A trial court revoked Rebecca Wright's probation after her 12-year- old son accidentally shot and killed his friend with a shotgun he obtained from his mother's bedroom. Wright argues that the evidence was insufficient to support the revocation, that she was denied due process, and that the trial court misapplied the law of possession. We disagree and therefore affirm.

A trial court's revocation of probation will be sustained on appeal when the record shows that the violation on which the revocation was based was proven by a preponderance of the evidence.1 The same standard applies to a revocation of probation under the first offender statute.2

So viewed, the evidence showed that in May 2004, Wright pled guilty to possession of cocaine with intent to distribute and possession of cocaine. She was sentenced under the first offender statute to ten years probation. As a condition of her probation, Wright was prohibited from possessing, controlling or owning any firearm or weapon.

In February 2005, Wright was living in a rented house with her children, her fiancé Robert Byrd, and Byrd's children. Byrd kept a shotgun behind the dresser in the couple's bedroom and a .270 deer rifle next to their bed.

On February 21, 2005, Wright's 12- and 15-year-old sons and their 15-year-old friend found an old handgun in a barn on the property, brought it back to the house, and showed it to Wright. She told them that she wanted the gun "out of the house" and then left the room to take a shower. The boys put the handgun on a living room table. The boys then went into the adults' unlocked bedroom, where the friend got the rifle and pointed it at Wright's younger son. The younger son then picked up the shotgun, pointed it at the friend, and pulled the trigger. The friend died at the scene. The trial court later revoked Wright's probation for possession of a firearm, convicted her on the drug charges, and ordered her to serve her sentence in confinement. We granted Wright's application for review.

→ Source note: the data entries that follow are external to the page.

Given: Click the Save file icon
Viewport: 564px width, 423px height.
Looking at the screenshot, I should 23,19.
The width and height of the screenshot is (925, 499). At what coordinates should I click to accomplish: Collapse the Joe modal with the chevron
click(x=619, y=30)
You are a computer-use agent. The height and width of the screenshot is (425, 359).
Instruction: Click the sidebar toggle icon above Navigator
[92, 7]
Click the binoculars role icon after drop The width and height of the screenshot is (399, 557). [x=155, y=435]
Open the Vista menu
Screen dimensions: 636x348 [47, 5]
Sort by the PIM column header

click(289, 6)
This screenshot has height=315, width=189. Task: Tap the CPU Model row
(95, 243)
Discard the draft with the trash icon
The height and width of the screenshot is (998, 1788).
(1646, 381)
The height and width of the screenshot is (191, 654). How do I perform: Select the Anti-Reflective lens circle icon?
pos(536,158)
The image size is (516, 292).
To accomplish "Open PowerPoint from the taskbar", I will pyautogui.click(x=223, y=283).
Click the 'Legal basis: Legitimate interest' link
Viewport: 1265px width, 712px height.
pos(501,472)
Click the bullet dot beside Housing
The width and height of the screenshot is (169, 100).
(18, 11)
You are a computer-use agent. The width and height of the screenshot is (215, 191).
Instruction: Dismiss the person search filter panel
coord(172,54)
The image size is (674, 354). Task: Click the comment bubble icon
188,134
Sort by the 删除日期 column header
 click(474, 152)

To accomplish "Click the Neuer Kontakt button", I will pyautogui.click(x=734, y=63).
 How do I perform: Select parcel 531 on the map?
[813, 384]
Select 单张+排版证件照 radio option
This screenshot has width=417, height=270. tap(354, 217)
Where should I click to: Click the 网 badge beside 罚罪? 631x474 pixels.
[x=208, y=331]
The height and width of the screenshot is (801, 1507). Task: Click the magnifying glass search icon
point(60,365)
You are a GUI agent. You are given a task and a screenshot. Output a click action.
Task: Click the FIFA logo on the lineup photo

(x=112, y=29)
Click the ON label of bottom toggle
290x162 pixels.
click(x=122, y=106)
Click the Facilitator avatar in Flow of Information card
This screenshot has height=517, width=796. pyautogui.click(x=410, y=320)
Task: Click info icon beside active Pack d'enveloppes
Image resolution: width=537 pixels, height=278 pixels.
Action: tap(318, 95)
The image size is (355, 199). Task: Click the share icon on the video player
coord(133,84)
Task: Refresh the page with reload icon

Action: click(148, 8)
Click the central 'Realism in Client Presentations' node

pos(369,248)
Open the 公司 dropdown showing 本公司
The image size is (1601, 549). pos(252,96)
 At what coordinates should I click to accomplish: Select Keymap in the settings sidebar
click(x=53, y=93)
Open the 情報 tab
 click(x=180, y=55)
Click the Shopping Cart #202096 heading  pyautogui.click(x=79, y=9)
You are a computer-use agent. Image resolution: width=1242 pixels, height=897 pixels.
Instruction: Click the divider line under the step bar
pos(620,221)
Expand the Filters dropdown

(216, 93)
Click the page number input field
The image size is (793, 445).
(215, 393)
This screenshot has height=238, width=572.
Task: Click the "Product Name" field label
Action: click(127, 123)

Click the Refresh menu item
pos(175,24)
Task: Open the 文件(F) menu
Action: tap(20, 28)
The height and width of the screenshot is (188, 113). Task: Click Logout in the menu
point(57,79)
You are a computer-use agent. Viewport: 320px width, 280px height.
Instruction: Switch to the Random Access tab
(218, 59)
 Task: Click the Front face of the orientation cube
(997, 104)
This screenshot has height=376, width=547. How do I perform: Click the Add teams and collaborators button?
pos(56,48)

1. As long as there is "slight evidence of access, power, and intention to exercise control or dominion" over an instrumentality, "the question of fact regarding constructive possession remains within the domain of the trier of fact."3 Since the evidence here showed that Wright had continuous access to the firearms in her house on the day of the incident, and that she intended to and did in fact exercise control over her sons' access to one of the guns in the minutes leading up to the shooting, we will not disturb the trial court's finding that she had constructive possession of the firearm taken from her bedroom and used to kill her son's friend. That same evidence also suffices to sustain the revocation of Wright's probation.4

2. Wright also argues that she was deprived of due process when she was charged with "possession" of the shotgun and rifle, even though the trial court repeatedly suggested at the hearing that "control" was the dispository issue in the case. Shortly before its ruling, however, the trial court specifically stated that "the question is whether there was constructive possession of the firearms involved." We have reviewed the record, and find that the trial court applied the correct legal standard here.5

Judgment affirmed. Miller and Ellington, JJ., concur .

1. OCGA § 42-8-34.1 (b); Reece v. State, 257 Ga. App. 137, 139 (1) (b) (570 SE2d 424) (2002).

2. Evans v. State, 185 Ga App. 805, 806 (366 SE2d 165) (1998); OCGA § 42-8-60 et seq.

3. Id.

4. OCGA § 16-11-131 (b) (defining felony of possession of a firearm by a convicted felon); Reece, supra, 257 Ga. App. at 138-139 (1) (a), (b) (affirming probation revocation for possession of a firearm by a convicted felon when a shotgun was found under felon's bed and a handgun under his mattress).

5. Simpson v. State, 213 Ga. App. 143, 144-145 (1) (444 SE2d 115) (1994) (evidence sufficed to show constructive possession of shotgun).